What are your hopes for our schools?
You told the superintendent that you want school capacity issues resolved, transportation to be honed to reduce crowding and ensure safe routes to and from school and our facilities to be comfortable, safe and dry. More integrated environmental sustainability was also called for by a group of students who came out to advocate for environmental resources at both Listen and Learn sessions.
In our schools, Dr. Hutchings heard a desire for broader vocational training and programs, more learning pathways for students including work in the community as part of workforce readiness, programming that creates more options for non-college bound students, and a higher graduation rate.
There was also a desire for less focus on standardized testing, support for dual language programs through high school, a parent resource center at every school, improvements to the general education curriculum and more opportunities for hands-on learning. More robust after school programs and increased equity along with a restorative practices coordinator were also called for.
The superintendent also heard a call for improvements to the teacher recruitment and retraining processes.
What advice do you have for an instructional-focused superintendent?
He heard that you want a superintendent who will be here for a while, take his shoes off and get comfortable in Alexandria. You also want a leader who will ensure equity across all schools so that each school gets what it needs to be successful, ensure diversity is embraced as part of our division’s culture, and that the diversity of our students is reflected in our staff.
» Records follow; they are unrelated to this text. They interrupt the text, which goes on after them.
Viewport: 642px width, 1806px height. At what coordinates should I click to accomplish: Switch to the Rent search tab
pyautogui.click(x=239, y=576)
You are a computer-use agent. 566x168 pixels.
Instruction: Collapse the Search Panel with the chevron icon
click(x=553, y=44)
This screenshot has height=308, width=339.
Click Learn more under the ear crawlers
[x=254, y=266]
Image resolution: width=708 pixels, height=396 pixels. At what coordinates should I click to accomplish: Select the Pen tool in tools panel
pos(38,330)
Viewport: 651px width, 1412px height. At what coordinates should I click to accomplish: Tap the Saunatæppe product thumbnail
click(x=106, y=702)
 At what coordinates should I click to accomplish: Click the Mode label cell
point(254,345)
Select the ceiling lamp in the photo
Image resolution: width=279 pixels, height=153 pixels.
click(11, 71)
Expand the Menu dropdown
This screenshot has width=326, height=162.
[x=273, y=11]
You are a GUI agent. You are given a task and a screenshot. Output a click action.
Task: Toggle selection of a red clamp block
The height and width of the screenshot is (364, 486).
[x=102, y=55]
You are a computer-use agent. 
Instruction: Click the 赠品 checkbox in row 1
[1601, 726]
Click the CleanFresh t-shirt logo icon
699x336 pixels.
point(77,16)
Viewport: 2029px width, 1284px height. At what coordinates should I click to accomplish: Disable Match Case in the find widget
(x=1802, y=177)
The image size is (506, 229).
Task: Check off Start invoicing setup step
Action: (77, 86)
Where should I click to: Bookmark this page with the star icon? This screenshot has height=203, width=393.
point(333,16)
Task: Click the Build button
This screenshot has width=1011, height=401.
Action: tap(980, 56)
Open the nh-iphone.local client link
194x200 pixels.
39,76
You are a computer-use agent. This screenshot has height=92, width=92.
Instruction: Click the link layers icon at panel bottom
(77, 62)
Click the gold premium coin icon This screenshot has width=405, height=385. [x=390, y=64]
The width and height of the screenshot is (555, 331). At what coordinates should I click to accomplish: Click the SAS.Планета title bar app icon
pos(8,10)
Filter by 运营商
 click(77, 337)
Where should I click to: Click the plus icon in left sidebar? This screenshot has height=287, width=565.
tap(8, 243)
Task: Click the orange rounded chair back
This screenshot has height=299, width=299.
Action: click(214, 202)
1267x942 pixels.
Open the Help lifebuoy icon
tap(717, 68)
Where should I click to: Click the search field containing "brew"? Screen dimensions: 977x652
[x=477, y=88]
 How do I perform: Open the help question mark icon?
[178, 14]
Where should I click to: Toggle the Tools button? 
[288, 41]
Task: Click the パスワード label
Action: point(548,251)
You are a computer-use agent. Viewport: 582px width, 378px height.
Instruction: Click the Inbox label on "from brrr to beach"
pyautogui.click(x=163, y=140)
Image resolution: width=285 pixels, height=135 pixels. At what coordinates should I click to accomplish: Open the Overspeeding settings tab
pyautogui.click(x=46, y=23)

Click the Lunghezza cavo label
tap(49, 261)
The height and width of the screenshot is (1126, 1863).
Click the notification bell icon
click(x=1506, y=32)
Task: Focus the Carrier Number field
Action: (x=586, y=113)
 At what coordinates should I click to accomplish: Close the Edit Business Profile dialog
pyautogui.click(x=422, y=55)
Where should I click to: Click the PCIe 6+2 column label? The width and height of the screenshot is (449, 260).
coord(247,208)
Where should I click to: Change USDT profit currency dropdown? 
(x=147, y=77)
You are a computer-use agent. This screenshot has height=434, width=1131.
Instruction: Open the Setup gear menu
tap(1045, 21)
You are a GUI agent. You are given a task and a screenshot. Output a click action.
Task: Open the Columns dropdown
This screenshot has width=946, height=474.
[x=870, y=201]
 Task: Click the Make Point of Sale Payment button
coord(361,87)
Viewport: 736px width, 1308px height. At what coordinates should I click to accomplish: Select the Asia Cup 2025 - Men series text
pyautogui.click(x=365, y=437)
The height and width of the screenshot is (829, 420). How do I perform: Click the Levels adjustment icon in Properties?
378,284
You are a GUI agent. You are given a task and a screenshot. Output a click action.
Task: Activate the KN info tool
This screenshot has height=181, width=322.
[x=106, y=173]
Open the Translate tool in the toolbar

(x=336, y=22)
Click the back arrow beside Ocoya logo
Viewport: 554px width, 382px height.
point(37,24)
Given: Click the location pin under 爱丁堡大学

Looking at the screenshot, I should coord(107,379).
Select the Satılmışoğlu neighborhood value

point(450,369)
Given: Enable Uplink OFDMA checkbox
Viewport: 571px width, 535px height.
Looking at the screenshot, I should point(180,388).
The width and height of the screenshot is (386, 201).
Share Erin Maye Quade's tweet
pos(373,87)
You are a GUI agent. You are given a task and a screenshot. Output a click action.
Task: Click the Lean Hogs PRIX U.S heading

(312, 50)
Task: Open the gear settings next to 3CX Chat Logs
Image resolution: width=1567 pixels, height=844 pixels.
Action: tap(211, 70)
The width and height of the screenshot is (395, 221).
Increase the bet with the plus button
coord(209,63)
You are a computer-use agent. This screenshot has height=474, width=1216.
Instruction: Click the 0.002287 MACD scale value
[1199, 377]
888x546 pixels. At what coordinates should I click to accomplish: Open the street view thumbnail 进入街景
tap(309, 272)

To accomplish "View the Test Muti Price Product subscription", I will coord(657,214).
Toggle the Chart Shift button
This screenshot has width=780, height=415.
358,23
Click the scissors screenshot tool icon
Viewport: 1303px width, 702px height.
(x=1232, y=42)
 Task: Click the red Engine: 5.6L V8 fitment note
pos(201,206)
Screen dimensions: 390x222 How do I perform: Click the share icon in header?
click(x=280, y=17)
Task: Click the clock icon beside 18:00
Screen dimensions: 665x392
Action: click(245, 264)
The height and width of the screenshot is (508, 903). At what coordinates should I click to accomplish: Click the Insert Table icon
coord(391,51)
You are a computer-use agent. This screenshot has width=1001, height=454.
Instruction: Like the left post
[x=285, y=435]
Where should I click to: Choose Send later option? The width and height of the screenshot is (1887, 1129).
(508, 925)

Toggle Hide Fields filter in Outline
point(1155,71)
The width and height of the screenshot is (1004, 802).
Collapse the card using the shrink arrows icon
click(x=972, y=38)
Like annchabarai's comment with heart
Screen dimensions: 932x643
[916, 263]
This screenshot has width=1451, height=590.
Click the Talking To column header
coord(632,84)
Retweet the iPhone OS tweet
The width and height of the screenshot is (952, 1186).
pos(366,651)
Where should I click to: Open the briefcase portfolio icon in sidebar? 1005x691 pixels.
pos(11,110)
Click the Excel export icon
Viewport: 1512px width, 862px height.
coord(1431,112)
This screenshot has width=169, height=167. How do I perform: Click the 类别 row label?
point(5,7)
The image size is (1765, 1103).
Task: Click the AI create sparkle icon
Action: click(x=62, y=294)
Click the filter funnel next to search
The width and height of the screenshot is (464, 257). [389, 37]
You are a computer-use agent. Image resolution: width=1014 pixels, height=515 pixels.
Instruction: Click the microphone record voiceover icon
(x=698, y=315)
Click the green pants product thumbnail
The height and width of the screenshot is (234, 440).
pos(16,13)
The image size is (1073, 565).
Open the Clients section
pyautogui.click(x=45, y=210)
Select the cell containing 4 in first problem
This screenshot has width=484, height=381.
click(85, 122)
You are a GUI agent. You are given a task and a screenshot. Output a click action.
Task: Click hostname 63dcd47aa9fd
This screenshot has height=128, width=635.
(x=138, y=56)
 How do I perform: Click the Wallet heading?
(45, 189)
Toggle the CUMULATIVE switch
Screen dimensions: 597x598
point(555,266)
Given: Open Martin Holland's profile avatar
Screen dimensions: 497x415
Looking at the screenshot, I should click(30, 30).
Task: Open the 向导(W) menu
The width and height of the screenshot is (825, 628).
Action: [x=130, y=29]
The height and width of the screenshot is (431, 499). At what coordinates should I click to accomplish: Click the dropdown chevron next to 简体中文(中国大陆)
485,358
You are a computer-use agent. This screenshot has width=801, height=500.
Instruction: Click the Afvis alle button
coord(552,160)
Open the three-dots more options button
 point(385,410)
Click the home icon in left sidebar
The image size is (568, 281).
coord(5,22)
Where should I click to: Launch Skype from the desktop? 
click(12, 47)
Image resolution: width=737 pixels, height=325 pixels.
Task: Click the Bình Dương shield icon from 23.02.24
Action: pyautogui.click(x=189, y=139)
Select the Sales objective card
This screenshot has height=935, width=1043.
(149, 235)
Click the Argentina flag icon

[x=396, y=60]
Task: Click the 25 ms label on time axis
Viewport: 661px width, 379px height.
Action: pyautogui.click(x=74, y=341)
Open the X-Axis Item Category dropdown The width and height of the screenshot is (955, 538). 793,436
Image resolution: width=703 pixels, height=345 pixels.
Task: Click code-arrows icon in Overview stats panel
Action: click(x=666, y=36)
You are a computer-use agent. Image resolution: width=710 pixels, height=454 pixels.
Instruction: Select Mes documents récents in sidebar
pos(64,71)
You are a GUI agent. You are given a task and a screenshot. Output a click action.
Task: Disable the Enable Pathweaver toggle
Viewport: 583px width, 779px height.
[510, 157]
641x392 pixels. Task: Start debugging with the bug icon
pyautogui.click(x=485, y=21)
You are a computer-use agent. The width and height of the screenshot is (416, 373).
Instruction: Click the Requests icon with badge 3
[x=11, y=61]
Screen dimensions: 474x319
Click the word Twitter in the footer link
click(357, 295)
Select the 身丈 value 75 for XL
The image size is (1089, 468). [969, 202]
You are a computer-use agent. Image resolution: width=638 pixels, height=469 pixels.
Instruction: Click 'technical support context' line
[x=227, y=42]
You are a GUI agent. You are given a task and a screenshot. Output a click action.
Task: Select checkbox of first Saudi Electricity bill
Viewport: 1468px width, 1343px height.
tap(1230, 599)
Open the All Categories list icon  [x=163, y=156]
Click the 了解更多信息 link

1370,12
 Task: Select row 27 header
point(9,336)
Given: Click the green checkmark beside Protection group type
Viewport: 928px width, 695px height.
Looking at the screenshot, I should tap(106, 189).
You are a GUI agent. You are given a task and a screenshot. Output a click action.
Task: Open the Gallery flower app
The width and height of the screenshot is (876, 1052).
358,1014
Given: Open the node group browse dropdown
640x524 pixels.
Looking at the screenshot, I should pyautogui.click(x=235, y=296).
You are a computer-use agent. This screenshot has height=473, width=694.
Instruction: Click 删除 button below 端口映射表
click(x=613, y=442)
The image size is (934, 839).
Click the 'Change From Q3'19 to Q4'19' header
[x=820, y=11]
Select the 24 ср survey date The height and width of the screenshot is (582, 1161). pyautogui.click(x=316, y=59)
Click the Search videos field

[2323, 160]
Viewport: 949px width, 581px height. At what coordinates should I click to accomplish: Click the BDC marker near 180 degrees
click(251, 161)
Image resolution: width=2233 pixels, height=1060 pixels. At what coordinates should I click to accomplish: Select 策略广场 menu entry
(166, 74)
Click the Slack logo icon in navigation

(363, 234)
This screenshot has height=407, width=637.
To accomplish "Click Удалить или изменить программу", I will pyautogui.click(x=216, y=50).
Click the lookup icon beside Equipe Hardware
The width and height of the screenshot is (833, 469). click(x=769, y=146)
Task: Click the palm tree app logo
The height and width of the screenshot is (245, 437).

You want a superintendent who is transparent and values trust, and one who is accessible to school leadership, and is in the classrooms and schools and is known by staff, students and across the City. Parents advised our superintendent to visit classrooms unannounced and know what is going on in every school and to focus on top priorities, such as creating healthy school environments, free of mold, asbestos and leaks.
Our superintendent was advised to put less emphasis on state test scores as benchmarks and start standardized test preparations earlier, to provide career enrichment through more guest speakers and alumni, to focus on skills needed in the 21st century and beyond and incorporate more experiential and social-emotional learning.
Whatever your opinion, Dr. Hutchings was truly grateful you took the time to come out and share your thoughts. Your opinions will be incorporated into his report to the community on January 30, 2019. Mark your calendars now!
It’s not too late to share your thoughts.
The feedback received through this process will be used to help inform conversations, relationships and efforts as Dr. Hutchings continues to work through his 100-Day Entry Plan.